_Work request_
The entries that follow need to be retyped verbatim.

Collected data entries

--- START ---

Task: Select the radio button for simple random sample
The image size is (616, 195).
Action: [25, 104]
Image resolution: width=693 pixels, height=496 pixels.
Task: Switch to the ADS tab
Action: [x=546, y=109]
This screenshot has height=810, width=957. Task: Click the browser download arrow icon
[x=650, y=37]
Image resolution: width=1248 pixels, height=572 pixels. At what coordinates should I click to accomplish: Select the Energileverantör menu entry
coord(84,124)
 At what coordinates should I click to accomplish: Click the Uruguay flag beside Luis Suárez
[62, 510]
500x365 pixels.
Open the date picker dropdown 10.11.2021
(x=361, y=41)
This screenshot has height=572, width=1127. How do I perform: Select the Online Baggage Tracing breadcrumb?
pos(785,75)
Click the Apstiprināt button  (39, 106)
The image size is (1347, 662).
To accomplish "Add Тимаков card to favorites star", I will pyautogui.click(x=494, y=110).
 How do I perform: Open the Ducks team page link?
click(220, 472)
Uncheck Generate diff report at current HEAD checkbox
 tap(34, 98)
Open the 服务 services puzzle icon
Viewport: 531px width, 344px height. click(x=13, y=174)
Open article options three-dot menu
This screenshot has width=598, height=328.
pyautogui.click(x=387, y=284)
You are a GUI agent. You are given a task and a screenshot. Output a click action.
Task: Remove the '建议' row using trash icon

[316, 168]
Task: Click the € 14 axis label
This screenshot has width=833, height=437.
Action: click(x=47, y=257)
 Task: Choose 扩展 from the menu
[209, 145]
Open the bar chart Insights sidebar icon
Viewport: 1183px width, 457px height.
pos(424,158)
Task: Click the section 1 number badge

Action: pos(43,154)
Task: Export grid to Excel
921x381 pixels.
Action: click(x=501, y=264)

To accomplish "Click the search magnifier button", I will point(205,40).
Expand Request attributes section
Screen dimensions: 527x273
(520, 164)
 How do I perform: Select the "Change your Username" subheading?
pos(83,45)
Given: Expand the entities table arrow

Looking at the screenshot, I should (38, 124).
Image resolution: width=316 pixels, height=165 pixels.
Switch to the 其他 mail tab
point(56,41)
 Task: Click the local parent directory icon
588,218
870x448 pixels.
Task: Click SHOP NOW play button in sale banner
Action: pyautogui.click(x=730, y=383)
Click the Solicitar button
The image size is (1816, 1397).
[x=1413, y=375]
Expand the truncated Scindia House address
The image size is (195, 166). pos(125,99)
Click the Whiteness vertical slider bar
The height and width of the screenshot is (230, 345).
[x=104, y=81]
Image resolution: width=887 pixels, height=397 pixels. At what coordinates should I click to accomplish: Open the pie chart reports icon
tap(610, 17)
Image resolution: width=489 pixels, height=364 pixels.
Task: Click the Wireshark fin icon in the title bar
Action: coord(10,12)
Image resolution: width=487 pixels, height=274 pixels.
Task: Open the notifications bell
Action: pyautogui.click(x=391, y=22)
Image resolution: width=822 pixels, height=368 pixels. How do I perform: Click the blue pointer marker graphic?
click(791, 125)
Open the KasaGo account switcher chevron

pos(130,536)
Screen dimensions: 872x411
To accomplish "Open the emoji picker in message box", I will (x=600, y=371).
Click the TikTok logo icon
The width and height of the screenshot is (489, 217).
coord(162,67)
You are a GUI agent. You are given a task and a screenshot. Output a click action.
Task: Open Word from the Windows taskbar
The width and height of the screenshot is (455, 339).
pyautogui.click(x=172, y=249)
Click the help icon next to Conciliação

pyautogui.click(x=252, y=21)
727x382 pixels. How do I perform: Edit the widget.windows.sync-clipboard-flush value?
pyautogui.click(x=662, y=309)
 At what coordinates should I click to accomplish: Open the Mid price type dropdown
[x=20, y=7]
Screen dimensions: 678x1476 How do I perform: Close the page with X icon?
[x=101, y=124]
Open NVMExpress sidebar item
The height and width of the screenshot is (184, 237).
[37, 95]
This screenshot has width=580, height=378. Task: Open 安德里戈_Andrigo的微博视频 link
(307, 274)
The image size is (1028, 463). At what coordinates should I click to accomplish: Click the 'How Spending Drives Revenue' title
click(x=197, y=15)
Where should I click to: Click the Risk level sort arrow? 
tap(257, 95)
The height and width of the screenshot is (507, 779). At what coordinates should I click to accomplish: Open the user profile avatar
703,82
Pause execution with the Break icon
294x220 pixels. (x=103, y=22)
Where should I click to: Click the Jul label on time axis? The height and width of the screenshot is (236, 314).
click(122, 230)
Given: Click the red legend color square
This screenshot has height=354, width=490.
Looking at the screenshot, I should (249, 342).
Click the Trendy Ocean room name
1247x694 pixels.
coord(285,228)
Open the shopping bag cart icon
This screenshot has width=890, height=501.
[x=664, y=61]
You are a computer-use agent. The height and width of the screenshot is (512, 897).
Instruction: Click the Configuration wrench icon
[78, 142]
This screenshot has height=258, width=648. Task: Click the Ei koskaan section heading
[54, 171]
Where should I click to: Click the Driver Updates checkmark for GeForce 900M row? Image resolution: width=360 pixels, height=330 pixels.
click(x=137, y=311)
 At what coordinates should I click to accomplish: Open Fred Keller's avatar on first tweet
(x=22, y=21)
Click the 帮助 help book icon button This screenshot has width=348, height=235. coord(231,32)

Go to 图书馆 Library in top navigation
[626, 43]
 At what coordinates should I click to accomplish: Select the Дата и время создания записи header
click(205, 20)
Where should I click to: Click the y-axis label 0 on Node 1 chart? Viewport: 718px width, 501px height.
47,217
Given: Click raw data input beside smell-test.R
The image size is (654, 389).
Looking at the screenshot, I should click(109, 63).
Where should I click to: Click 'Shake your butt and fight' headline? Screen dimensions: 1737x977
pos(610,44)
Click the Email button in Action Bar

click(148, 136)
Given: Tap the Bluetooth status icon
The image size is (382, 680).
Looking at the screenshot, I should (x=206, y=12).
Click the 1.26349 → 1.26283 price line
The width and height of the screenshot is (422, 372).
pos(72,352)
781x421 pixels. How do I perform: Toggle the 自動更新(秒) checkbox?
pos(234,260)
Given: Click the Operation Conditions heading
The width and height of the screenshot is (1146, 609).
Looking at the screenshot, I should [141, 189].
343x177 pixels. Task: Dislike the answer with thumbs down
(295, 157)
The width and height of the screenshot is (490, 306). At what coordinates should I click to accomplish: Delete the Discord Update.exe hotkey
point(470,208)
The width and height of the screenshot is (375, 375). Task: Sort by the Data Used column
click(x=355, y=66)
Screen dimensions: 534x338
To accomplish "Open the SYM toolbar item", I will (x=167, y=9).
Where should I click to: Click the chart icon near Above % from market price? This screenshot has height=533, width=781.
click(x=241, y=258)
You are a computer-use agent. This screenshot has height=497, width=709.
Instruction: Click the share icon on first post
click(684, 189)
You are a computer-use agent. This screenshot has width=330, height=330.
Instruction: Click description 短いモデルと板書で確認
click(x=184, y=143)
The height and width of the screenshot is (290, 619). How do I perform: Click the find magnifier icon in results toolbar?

--- END ---

_Result of this exercise_
Task: Select the radio button for simple random sample
The image size is (616, 195).
Action: [25, 104]
Image resolution: width=693 pixels, height=496 pixels.
Task: Switch to the ADS tab
Action: [x=546, y=109]
This screenshot has height=810, width=957. Task: Click the browser download arrow icon
[x=650, y=37]
Image resolution: width=1248 pixels, height=572 pixels. At what coordinates should I click to accomplish: Select the Energileverantör menu entry
coord(84,124)
 At what coordinates should I click to accomplish: Click the Uruguay flag beside Luis Suárez
[62, 510]
500x365 pixels.
Open the date picker dropdown 10.11.2021
(x=361, y=41)
This screenshot has height=572, width=1127. How do I perform: Select the Online Baggage Tracing breadcrumb?
pos(785,75)
Click the Apstiprināt button  (39, 106)
The image size is (1347, 662).
To accomplish "Add Тимаков card to favorites star", I will pyautogui.click(x=494, y=110).
 How do I perform: Open the Ducks team page link?
click(220, 472)
Uncheck Generate diff report at current HEAD checkbox
 tap(34, 98)
Open the 服务 services puzzle icon
Viewport: 531px width, 344px height. click(x=13, y=174)
Open article options three-dot menu
This screenshot has width=598, height=328.
pyautogui.click(x=387, y=284)
You are a GUI agent. You are given a task and a screenshot. Output a click action.
Task: Remove the '建议' row using trash icon

[316, 168]
Task: Click the € 14 axis label
This screenshot has width=833, height=437.
Action: click(x=47, y=257)
 Task: Choose 扩展 from the menu
[209, 145]
Open the bar chart Insights sidebar icon
Viewport: 1183px width, 457px height.
pos(424,158)
Task: Click the section 1 number badge

Action: pos(43,154)
Task: Export grid to Excel
921x381 pixels.
Action: click(x=501, y=264)

To accomplish "Click the search magnifier button", I will point(205,40).
Expand Request attributes section
Screen dimensions: 527x273
(520, 164)
 How do I perform: Select the "Change your Username" subheading?
pos(83,45)
Given: Expand the entities table arrow

Looking at the screenshot, I should (38, 124).
Image resolution: width=316 pixels, height=165 pixels.
Switch to the 其他 mail tab
point(56,41)
 Task: Click the local parent directory icon
588,218
870x448 pixels.
Task: Click SHOP NOW play button in sale banner
Action: pyautogui.click(x=730, y=383)
Click the Solicitar button
The image size is (1816, 1397).
[x=1413, y=375]
Expand the truncated Scindia House address
The image size is (195, 166). pos(125,99)
Click the Whiteness vertical slider bar
The height and width of the screenshot is (230, 345).
[x=104, y=81]
Image resolution: width=887 pixels, height=397 pixels. At what coordinates should I click to accomplish: Open the pie chart reports icon
tap(610, 17)
Image resolution: width=489 pixels, height=364 pixels.
Task: Click the Wireshark fin icon in the title bar
Action: coord(10,12)
Image resolution: width=487 pixels, height=274 pixels.
Task: Open the notifications bell
Action: pyautogui.click(x=391, y=22)
Image resolution: width=822 pixels, height=368 pixels. How do I perform: Click the blue pointer marker graphic?
click(791, 125)
Open the KasaGo account switcher chevron

pos(130,536)
Screen dimensions: 872x411
To accomplish "Open the emoji picker in message box", I will (x=600, y=371).
Click the TikTok logo icon
The width and height of the screenshot is (489, 217).
coord(162,67)
You are a GUI agent. You are given a task and a screenshot. Output a click action.
Task: Open Word from the Windows taskbar
The width and height of the screenshot is (455, 339).
pyautogui.click(x=172, y=249)
Click the help icon next to Conciliação

pyautogui.click(x=252, y=21)
727x382 pixels. How do I perform: Edit the widget.windows.sync-clipboard-flush value?
pyautogui.click(x=662, y=309)
 At what coordinates should I click to accomplish: Open the Mid price type dropdown
[x=20, y=7]
Screen dimensions: 678x1476 How do I perform: Close the page with X icon?
[x=101, y=124]
Open NVMExpress sidebar item
The height and width of the screenshot is (184, 237).
[37, 95]
This screenshot has width=580, height=378. Task: Open 安德里戈_Andrigo的微博视频 link
(307, 274)
The image size is (1028, 463). At what coordinates should I click to accomplish: Click the 'How Spending Drives Revenue' title
click(x=197, y=15)
Where should I click to: Click the Risk level sort arrow? 
tap(257, 95)
The height and width of the screenshot is (507, 779). At what coordinates should I click to accomplish: Open the user profile avatar
703,82
Pause execution with the Break icon
294x220 pixels. (x=103, y=22)
Where should I click to: Click the Jul label on time axis? The height and width of the screenshot is (236, 314).
click(122, 230)
Given: Click the red legend color square
This screenshot has height=354, width=490.
Looking at the screenshot, I should (249, 342).
Click the Trendy Ocean room name
1247x694 pixels.
coord(285,228)
Open the shopping bag cart icon
This screenshot has width=890, height=501.
[x=664, y=61]
You are a computer-use agent. The height and width of the screenshot is (512, 897).
Instruction: Click the Configuration wrench icon
[78, 142]
This screenshot has height=258, width=648. Task: Click the Ei koskaan section heading
[54, 171]
Where should I click to: Click the Driver Updates checkmark for GeForce 900M row? Image resolution: width=360 pixels, height=330 pixels.
click(x=137, y=311)
 At what coordinates should I click to accomplish: Open Fred Keller's avatar on first tweet
(x=22, y=21)
Click the 帮助 help book icon button This screenshot has width=348, height=235. coord(231,32)

Go to 图书馆 Library in top navigation
[626, 43]
 At what coordinates should I click to accomplish: Select the Дата и время создания записи header
click(205, 20)
Where should I click to: Click the y-axis label 0 on Node 1 chart? Viewport: 718px width, 501px height.
47,217
Given: Click raw data input beside smell-test.R
The image size is (654, 389).
Looking at the screenshot, I should click(109, 63).
Where should I click to: Click 'Shake your butt and fight' headline? Screen dimensions: 1737x977
pos(610,44)
Click the Email button in Action Bar

click(148, 136)
Given: Tap the Bluetooth status icon
The image size is (382, 680).
Looking at the screenshot, I should (x=206, y=12).
Click the 1.26349 → 1.26283 price line
The width and height of the screenshot is (422, 372).
pos(72,352)
781x421 pixels. How do I perform: Toggle the 自動更新(秒) checkbox?
pos(234,260)
Given: Click the Operation Conditions heading
The width and height of the screenshot is (1146, 609).
Looking at the screenshot, I should [141, 189].
343x177 pixels. Task: Dislike the answer with thumbs down
(295, 157)
The width and height of the screenshot is (490, 306). At what coordinates should I click to accomplish: Delete the Discord Update.exe hotkey
point(470,208)
The width and height of the screenshot is (375, 375). Task: Sort by the Data Used column
click(x=355, y=66)
Screen dimensions: 534x338
To accomplish "Open the SYM toolbar item", I will (x=167, y=9).
Where should I click to: Click the chart icon near Above % from market price? This screenshot has height=533, width=781.
click(x=241, y=258)
You are a computer-use agent. This screenshot has height=497, width=709.
Instruction: Click the share icon on first post
click(684, 189)
You are a computer-use agent. This screenshot has width=330, height=330.
Instruction: Click description 短いモデルと板書で確認
click(x=184, y=143)
The height and width of the screenshot is (290, 619). How do I perform: Click the find magnifier icon in results toolbar?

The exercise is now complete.